Je descends de la voiture et referme la portière un peu trop fort.

Et là, je vois Mykal adossé à sa bagnole un peu plus loin, les bras croisés et des lunettes de soleil plantées sur le nez.

Je fronce les sourcils.

Qu’est-ce que ce bordel ?

Je me tourne vers Hailey qui verrouille la voiture tranquillement.

— Tu lui as demandé de venir ? je lâche en pointant du menton dans sa direction.

Elle relève les yeux, regarde Mykal, puis me répond sans ciller :

— Je n’avais pas le choix. Je ne suis liée à toi par rien de légal. Je peux pas te représenter. Mais lui, si.

Je serre les dents.

Putain. Les adulte.

Toujours en train de prétendre, de jouer à ceux qui assurent alors qu’ils n’ont même pas les cartes en main.

On peut jamais leur faire confiance.

— Jada et Bastien sont encore plus des inconnus que toi, mais eux, ils m’ont toujours représenté sans problème.

Je la vois hésiter, ouvrir la bouche pour dire un truc.

Mais j’ai déjà plus envie de l’entendre. Ses explications, elle peut se les foutres où je pense.

— T’aurais juste pu me le dire franchement que tu pouvais pas gérer. Que tu voulais pas. J’me serais démerdé.

Je la vois se raidir un peu, ses lèvres se pincent, mais elle ne répond pas.

Je secoue la tête.

— Ce genre de combine, je supporte pas. Si t’as pas les épaules, dis-le. Pas besoin d’enrober. Moi au moins, quand j’ouvre ma gueule, c’est pas pour baratiner.

Je commence à marcher en direction du bâtiment, sans lui laisser le temps de répliquer.

Elle m'a vraiment énervé avec sa combine de merde. Je déteste qu'on se foutent de ma gueule, et c'est clairement ce qu'elle vient de faire.

Je sens déjà le regard de Mykal me suivre comme un prédateur qui a trouvé son prochain divertissement.

Ça me fout encore plus la rage.

Les profs ont intérêt à pas m’emmerder à ce conseil.

Je suis à deux doigts de péter un plomb.

Déjà que ces deux zouaves m’ont mis les nerfs en vrac avant même qu’on ait franchi la porte du bâtiment… alors s’il faut en plus supporter le ton condescendant du directeur et les regards faussement compatissants du personnel éducatif, je jure que je réponds plus de moi.

Je monte les marches sans me retourner. J’entends Hailey me suivre, silencieuse. Elle a compris que je suis fermé à toute tentative d'approche actuellement. Tant mieux pour elle.

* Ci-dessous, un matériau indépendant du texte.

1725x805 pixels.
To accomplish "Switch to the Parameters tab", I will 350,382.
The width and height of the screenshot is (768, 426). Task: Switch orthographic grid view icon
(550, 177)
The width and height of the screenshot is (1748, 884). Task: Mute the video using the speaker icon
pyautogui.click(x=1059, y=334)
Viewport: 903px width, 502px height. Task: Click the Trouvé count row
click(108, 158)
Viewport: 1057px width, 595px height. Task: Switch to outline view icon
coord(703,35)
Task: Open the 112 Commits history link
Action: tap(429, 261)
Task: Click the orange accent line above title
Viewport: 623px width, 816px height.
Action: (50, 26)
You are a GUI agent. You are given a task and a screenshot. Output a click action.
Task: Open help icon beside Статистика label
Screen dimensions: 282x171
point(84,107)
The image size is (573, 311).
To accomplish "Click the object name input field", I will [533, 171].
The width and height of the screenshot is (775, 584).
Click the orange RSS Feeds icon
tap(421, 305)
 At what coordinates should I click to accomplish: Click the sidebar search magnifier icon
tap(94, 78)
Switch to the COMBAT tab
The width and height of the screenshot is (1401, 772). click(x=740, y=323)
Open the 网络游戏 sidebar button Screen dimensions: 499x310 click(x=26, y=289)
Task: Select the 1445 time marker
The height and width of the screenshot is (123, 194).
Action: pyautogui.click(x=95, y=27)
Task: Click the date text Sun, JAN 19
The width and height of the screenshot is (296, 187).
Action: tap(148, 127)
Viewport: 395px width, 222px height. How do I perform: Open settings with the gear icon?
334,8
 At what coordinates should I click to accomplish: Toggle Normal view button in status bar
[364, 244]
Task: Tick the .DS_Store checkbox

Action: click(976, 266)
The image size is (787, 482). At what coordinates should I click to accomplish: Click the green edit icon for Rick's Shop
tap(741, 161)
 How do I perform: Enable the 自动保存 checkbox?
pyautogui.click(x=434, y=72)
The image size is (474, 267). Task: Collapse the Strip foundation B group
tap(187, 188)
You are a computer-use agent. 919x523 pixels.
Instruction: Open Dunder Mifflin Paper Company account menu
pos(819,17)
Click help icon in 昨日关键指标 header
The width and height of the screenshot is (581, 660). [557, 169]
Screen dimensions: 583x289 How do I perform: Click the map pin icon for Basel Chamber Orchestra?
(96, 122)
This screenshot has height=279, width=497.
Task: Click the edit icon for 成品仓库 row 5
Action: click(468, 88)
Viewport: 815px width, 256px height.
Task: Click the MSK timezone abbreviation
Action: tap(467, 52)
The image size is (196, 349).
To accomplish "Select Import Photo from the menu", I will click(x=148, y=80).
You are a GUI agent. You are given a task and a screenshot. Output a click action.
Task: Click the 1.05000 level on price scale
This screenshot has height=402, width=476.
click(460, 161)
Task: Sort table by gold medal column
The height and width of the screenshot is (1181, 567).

Mykal, lui, prend son temps.

Je l’entends discuter brièvement avec quelqu’un. Il se connaissent probablement puis qu’il le tutoie et lui colle une tape dans le dos comme si c’était un vieux pote.

Toujours à se faire remarquer. Toujours à frimer.

J’ai envie de lui en coller une rien que pour sa façon de respirer.

En arrivant devant la porte du bureau du directeur, je marque une pause.

Un surveillant est là, visiblement chargé de filtrer les entrées. Il me reconnaît, me dévisage de haut en bas comme s’il faisait un check-up moral en 2 secondes chrono, puis pousse la porte sans un mot.

— Entrez, dit-il simplement.

Le silence de la pièce me frappe en premier.

Il y a là le directeur, deux membres du personnel, et bien sûr, cette prof que je peux pas blairer, Madame Halimi.

Toujours la même tête de poisson mort, les yeux mi-clos comme si elle méditait sur la misère du monde… alors qu’en vrai, elle croit juste comprendre les ados parce qu’elle lit deux blogs éducatifs et qu’elle regarde des séries sur Netflix avec ses chats.

Son regard se pose sur moi dès que j’entre. Je soutiens, sans cligner.

Et là, plus loin dans la salle, à moitié planqué derrière son mug de pseudo-thé vert, je repère le crâne difforme du responsable de tout ce cirque.

Monsieur j’ai-l’ego-fragile Flaubert.

Je m’installe dans le siège vide, celui qu’on m’a gardé comme à un procès.

Cette salle est rempli de gens avec qui on ne se supporte pas mutuellement. Ils auraient été plus nombreux si la plupart n'avaient pas court ce lundi matin.

C'est dommage, j'aurais pu jouer à deviner qui me détestes le plus, pendant qu'ils seraient entrain de faire mon procès.

J’ai même pas le temps de croiser les jambes que Mykal s’assoit à côté, bras croisés, sourire commercial en place.

— Bonjour à tous, commence le directeur, d’un ton trop calme pour être honnête. Merci d’être présents ce matin. Nous allons essayer de rester dans un cadre de dialogue respectueux...

Dialogue respectueux mon cul.

Pourquoi ils prennent toujours ce ton condescendant, comme s’ils nous recevaient à l’ONU ?

Franchement, on aurait pu faire ça autour d’une pizza, ou d’un café rassis dans le hall. Le message aurait été le même.

Mais non. Il faut que ça soit solennel et théâtral: le grand spectacle de l’éducation.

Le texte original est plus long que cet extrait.